Abandoned school in Louisiana
New Iberia High School, New Iberia Louisiana
Although New Iberia contains a wealth of architecturally significant buildings in the nineteenth-century French Creole, Greek Revival, Romanesque, Queen Anne, and Eastlake styles, its early twentieth-century architectural patrimony is fairly undistinguished. With the exception of the high school, an Italian Renaissance church, a Georgian Revival post office, and an Art Deco theatre, New Iberia's remaining early twentieth-century non-residential structures can be characterized as square, two-story buildings, often of party wall construction, and exhibiting little decoration. Although the community has a few noteworthy Colonial Revival homes, its collection of twentieth-century residences consists mostly of holdover Queen Anne cottages and plain bungalows. Against this background, the Neo-Classical-styled New Iberia High School is a notable visual landmark.
The building served as New Iberia's high school until 1964, when a new facility opened. It was then used as a middle school until 1990.
Building Description
The New Iberia High School stands a few blocks from downtown New Iberia on one of the community's busiest thoroughfares. The Neo-Classical style, masonry structure consists of a three-story core constructed in 1926 and flanking two-story wings added in 1939. The building has experienced very little change since its expansion.
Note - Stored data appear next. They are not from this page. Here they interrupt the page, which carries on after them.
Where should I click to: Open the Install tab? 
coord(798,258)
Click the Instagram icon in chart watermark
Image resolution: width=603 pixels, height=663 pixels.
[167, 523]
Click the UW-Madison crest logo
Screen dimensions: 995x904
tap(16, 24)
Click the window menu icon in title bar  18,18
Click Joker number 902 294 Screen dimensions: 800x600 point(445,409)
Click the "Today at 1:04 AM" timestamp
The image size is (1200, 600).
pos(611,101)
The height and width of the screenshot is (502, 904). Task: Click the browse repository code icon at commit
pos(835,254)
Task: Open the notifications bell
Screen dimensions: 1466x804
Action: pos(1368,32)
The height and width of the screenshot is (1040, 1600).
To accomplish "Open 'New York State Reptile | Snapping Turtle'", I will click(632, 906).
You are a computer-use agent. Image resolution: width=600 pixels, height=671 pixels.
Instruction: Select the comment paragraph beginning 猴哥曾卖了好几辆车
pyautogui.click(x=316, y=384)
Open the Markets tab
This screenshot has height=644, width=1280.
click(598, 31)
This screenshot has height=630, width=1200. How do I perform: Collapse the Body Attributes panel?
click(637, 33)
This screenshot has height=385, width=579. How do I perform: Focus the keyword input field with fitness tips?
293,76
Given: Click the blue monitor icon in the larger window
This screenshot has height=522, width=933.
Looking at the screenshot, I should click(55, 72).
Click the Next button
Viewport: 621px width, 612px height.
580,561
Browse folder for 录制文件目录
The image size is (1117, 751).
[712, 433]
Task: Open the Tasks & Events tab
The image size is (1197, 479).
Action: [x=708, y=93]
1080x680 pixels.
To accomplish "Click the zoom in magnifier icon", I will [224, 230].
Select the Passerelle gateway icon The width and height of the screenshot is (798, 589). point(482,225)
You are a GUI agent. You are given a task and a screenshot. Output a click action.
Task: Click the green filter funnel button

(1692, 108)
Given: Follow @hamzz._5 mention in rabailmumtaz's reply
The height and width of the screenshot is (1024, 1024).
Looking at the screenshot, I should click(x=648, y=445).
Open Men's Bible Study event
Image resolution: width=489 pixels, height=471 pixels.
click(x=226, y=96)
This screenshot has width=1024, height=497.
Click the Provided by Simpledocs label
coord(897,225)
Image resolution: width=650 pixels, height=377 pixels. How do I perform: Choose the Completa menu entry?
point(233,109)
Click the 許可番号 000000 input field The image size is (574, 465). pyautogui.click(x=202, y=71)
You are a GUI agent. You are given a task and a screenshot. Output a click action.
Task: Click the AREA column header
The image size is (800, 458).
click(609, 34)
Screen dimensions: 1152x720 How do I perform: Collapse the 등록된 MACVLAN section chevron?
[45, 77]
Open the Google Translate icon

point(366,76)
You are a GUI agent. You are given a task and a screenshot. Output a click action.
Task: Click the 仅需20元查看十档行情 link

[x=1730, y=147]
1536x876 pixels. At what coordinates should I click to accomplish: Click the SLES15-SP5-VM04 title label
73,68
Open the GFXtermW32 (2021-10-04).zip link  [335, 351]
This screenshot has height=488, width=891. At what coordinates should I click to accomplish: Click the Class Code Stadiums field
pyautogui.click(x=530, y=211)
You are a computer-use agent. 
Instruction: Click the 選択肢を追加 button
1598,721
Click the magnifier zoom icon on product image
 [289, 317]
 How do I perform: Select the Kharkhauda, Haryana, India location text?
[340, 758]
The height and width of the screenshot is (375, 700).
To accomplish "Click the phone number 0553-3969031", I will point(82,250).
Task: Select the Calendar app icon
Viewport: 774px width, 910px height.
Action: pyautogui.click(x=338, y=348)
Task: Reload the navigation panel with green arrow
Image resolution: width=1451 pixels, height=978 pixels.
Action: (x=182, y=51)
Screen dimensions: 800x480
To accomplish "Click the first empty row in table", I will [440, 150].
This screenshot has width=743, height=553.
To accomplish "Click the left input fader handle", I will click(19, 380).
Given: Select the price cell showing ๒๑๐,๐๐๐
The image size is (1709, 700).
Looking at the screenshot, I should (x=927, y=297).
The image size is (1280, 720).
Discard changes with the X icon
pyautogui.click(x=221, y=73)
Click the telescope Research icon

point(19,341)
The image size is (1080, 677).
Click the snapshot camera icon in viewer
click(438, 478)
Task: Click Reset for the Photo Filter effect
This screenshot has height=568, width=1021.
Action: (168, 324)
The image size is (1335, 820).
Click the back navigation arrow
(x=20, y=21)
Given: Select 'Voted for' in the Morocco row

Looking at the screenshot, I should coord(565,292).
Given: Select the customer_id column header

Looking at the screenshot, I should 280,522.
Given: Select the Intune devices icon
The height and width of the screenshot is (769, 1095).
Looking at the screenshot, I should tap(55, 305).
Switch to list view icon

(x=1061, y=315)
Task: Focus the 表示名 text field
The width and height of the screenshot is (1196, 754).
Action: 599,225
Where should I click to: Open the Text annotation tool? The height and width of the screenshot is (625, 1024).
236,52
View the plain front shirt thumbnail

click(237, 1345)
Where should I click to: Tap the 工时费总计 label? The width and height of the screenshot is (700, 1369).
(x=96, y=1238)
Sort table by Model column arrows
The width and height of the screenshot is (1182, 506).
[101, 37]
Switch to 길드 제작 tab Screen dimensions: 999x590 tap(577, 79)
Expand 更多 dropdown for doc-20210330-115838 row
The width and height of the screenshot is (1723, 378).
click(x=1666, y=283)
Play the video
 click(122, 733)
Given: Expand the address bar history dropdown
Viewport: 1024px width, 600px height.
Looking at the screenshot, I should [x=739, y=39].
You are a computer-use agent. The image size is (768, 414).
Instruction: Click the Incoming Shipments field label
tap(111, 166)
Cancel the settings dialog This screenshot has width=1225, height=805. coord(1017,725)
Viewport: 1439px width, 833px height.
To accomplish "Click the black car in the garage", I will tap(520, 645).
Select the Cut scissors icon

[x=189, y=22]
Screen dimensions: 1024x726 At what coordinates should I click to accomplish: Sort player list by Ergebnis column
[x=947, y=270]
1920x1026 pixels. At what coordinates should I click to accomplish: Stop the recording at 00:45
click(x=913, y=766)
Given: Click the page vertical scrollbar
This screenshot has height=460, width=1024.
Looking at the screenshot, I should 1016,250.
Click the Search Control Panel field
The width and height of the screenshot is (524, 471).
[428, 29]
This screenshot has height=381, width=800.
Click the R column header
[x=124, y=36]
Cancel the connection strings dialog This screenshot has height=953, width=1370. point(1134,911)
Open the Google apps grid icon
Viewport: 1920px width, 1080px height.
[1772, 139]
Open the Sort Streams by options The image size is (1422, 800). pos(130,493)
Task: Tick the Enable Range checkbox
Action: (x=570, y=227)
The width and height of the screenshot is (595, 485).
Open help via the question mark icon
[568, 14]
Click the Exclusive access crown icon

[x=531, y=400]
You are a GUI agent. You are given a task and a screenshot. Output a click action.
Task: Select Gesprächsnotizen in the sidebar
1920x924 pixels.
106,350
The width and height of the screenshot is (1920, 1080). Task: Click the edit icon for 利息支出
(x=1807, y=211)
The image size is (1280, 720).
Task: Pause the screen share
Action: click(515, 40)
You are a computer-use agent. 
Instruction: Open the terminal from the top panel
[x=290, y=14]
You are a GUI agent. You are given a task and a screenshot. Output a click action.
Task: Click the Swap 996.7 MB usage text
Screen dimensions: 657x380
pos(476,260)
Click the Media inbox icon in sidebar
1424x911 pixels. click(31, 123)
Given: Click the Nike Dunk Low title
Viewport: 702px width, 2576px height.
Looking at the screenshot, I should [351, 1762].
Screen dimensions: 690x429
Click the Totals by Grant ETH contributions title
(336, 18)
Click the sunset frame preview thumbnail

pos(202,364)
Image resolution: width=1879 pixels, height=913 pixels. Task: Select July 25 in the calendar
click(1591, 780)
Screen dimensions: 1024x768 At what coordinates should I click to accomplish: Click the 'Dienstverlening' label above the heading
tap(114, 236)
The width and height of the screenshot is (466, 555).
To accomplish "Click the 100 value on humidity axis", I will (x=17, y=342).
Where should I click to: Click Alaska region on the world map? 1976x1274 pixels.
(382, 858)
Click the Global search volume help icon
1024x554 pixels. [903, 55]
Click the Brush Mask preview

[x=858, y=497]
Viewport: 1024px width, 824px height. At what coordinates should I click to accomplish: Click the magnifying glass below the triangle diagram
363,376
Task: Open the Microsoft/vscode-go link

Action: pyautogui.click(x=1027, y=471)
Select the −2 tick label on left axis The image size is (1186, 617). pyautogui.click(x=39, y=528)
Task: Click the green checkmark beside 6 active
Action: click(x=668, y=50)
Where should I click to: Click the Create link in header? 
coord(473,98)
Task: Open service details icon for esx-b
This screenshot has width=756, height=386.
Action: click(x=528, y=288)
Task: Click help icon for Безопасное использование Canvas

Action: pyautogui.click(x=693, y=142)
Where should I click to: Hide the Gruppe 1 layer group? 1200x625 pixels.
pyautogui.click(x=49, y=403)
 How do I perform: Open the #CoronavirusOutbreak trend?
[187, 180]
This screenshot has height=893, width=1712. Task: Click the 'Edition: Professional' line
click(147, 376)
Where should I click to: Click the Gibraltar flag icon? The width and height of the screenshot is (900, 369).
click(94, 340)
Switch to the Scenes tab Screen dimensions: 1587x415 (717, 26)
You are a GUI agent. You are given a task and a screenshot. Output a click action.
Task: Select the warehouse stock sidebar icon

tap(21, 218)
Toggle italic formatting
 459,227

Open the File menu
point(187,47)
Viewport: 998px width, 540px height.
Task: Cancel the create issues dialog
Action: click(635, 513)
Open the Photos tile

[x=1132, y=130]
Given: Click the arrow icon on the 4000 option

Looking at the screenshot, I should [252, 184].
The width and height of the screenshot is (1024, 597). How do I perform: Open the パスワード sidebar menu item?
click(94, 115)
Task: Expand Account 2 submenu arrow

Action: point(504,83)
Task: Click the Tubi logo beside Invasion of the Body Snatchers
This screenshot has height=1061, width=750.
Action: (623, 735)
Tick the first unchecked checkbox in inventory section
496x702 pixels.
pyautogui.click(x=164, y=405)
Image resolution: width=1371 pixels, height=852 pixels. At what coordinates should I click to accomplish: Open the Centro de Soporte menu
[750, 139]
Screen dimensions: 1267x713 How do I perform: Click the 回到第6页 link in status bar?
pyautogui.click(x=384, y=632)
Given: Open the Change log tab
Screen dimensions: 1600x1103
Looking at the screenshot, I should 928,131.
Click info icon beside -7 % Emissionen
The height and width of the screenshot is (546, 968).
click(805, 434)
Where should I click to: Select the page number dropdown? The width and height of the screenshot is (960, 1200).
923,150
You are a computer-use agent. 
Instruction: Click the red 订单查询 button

Although the overall appearance of the school's 1926 core is that of a rectangular mass, the three-story facade is divided into projecting and receding planes. The majority of the structure's classical decoration is found on the central projection, which is articulated as an entrance pavilion. This ornament, much of which is made of cast concrete, includes:
1) engaged, colossal columns in antis surmounted by composite order capitals. The colossal pillars which form the outer members of the in-antis motif are crowned by capitals featuring elongated acanthus leaves.
2) an entablature consisting of a smooth cast concrete architrave, a brick frieze featuring round and square plaques with bas-relief leaf motifs, and a cornice with separate bands of dentils and modillions.
3) a shaped brick parapet with cast concrete coping surmounting the entablature. This parapet features a cast concrete open book and lozenge-shaped plaques on its face.
4) a plaque exhibiting the words "High School" between the windows of the second and third stories.
5) an arched door surround ornamented with various designs. In addition to the surround itself, the areas around and within the arch are also highly ornamented. For example, a bellflower motif surmounted by a child's head is found within the arch's keystone, basrelief ribbons and wreaths that encircle escutcheons decorate the spandrels, and an ornamental fan form is located within the arch itself.
Classical features found on the rest of the 1926 building include the continuation of the entablature and parapet, both of which encircle the building and are restrained, virtually unornamented extensions of those found on the central pavilion. In addition, the building has a brick belt course and a cast concrete water table. Other elements of interest on the original building include geometric-shaped plaques at the crowns of the pilasters, bands of large windows, and prominent lintels at the first and second level. The two-story wings of 1939 replicate this restrained styling, except that their pilasters lack the geometric ornament found on the originals.
The school's floor plan is typical of the period and consists of classrooms lining each side of long central hallways on each floor. The only exception to this is an auditorium which projects well beyond the classrooms on the rear elevation at the center of the building. Its main entrance is on the second floor and its balcony is accessible from the third. The auditorium is the interior's only ornamented space. Its proscenium is distinguished by paneled pilasters supporting a paneled arch with an escutcheon suggesting the presence of a keystone. The room also has a cornice and a chair rail. The first-floor room below the auditorium was the original gym.
Except for the closing of certain windows and the replacement of some fire escapes, the exterior of the school has experienced no change other than that associated with deterioration. Deterioration and the loss of some non-decorative materials due to asbestos abatement also characterize the interior. Changes not related to these causes include the raising of the gym floor when the space was converted into a study hall and the loss of the auditorium's seats.